Task details: After locating the line with "You are a computer-use agent. The height", reproduce that line and every one following it exactly, up to the end of the entries.

Data listing:
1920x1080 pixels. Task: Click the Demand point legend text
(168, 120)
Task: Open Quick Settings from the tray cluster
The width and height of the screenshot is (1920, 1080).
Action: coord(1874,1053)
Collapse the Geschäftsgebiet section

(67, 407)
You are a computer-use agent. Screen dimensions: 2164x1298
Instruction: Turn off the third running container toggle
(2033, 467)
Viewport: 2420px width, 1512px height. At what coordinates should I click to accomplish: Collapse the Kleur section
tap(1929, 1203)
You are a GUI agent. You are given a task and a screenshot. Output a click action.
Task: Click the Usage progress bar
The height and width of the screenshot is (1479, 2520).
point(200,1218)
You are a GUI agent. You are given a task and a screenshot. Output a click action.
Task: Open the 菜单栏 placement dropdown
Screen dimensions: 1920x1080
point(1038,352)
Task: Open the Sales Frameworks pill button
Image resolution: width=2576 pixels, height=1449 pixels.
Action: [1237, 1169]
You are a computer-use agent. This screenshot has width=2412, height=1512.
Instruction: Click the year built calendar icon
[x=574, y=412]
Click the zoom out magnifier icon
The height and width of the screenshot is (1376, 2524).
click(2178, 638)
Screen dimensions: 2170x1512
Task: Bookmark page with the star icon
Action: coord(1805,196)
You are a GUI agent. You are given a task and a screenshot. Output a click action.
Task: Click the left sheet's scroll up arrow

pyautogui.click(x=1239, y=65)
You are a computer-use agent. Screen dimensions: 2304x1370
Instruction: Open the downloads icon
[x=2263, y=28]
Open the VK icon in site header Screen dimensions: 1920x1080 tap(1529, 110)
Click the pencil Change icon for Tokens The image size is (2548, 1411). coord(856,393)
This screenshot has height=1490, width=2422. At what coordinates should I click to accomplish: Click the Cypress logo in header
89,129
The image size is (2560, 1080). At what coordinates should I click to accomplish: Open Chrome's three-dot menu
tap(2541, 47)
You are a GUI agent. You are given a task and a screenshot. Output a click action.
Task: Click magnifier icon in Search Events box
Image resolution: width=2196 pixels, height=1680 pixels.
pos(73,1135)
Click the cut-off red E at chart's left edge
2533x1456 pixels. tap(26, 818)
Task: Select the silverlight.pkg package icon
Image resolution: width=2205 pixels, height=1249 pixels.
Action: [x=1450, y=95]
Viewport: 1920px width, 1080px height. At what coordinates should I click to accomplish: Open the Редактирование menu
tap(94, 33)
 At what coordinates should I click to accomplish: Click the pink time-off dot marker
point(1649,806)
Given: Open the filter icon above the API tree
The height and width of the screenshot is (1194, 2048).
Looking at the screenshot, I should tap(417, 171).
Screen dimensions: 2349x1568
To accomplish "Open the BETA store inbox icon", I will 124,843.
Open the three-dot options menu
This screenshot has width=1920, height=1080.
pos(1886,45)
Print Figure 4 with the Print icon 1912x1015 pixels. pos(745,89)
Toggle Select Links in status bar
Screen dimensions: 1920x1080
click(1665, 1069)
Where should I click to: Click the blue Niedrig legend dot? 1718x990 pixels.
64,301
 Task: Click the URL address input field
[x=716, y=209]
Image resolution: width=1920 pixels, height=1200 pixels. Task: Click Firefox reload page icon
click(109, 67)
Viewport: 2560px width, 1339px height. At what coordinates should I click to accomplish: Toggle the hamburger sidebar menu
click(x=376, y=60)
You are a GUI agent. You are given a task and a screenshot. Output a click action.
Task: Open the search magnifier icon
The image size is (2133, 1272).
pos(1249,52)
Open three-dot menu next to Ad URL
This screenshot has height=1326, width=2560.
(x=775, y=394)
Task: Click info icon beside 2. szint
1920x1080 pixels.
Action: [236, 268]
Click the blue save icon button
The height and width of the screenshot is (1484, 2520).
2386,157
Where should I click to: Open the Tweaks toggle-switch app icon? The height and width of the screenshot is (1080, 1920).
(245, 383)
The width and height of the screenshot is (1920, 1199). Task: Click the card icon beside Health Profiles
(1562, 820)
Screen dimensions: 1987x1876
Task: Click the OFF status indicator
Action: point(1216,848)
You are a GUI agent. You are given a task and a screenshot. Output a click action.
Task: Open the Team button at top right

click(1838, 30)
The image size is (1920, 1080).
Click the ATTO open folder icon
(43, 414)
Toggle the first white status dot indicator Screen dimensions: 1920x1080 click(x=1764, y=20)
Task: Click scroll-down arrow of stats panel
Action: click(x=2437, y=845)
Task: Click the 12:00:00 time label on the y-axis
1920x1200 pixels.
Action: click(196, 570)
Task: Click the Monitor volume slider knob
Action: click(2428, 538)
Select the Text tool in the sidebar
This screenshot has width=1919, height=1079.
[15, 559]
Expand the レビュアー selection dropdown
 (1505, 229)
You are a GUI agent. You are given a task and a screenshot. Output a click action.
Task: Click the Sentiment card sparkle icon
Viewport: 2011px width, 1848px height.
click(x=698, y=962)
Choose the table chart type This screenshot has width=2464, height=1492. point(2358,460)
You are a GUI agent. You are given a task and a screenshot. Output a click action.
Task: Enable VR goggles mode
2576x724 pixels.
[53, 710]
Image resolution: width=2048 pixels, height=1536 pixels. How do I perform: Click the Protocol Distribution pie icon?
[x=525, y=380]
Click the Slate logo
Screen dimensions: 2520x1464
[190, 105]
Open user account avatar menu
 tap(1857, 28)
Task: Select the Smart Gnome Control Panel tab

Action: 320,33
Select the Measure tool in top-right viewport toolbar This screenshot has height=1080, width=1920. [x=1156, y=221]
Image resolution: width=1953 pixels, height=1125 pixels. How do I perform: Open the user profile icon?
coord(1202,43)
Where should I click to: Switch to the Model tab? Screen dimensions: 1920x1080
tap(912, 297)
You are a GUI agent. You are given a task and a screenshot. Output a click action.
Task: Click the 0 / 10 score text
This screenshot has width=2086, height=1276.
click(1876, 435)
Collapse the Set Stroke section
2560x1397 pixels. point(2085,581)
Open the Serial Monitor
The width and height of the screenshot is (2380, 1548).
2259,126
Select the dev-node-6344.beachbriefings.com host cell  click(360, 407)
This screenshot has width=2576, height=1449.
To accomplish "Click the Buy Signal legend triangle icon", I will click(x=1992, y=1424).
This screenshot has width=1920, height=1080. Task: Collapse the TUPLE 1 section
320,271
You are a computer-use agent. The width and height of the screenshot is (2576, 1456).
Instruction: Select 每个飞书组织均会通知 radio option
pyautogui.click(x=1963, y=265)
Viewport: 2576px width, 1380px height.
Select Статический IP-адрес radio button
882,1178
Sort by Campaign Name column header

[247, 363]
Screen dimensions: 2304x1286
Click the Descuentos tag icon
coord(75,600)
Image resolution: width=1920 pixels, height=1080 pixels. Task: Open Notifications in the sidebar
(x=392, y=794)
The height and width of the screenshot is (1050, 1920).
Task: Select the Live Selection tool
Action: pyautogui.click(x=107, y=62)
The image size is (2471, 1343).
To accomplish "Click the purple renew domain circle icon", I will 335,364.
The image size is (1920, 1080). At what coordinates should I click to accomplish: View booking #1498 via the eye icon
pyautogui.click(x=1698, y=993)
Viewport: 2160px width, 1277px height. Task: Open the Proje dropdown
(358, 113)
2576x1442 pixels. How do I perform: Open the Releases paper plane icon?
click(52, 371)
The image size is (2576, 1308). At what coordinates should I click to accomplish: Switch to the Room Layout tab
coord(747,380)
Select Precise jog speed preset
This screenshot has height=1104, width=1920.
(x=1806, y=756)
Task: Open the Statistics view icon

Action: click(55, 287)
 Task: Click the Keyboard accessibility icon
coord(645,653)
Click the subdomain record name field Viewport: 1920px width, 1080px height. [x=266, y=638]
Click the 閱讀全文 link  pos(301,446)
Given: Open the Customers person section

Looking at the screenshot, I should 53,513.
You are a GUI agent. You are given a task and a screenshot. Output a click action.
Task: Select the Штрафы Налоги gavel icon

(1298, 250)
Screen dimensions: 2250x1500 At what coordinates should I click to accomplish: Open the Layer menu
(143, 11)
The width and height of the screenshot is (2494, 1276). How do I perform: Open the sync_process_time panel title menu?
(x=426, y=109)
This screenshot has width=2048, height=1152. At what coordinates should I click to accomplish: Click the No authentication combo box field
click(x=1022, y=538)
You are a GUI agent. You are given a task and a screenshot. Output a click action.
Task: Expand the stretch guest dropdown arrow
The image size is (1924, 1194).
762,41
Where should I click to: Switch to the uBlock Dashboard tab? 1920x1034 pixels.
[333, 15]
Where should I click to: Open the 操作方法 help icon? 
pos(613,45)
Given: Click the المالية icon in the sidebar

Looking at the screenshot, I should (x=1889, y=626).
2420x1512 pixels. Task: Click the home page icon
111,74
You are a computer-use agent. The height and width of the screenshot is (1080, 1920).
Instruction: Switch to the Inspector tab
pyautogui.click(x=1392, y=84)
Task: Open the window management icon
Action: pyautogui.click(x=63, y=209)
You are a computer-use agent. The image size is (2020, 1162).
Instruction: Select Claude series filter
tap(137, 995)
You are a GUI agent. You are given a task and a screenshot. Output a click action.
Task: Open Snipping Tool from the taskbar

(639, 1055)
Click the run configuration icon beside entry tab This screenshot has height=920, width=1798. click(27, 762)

Task response:
You are a computer-use agent. The height and width of the screenshot is (1080, 1920).
Instruction: Switch to the Inspector tab
pyautogui.click(x=1392, y=84)
Task: Open the window management icon
Action: pyautogui.click(x=63, y=209)
You are a computer-use agent. The image size is (2020, 1162).
Instruction: Select Claude series filter
tap(137, 995)
You are a GUI agent. You are given a task and a screenshot. Output a click action.
Task: Open Snipping Tool from the taskbar

(639, 1055)
Click the run configuration icon beside entry tab This screenshot has height=920, width=1798. click(27, 762)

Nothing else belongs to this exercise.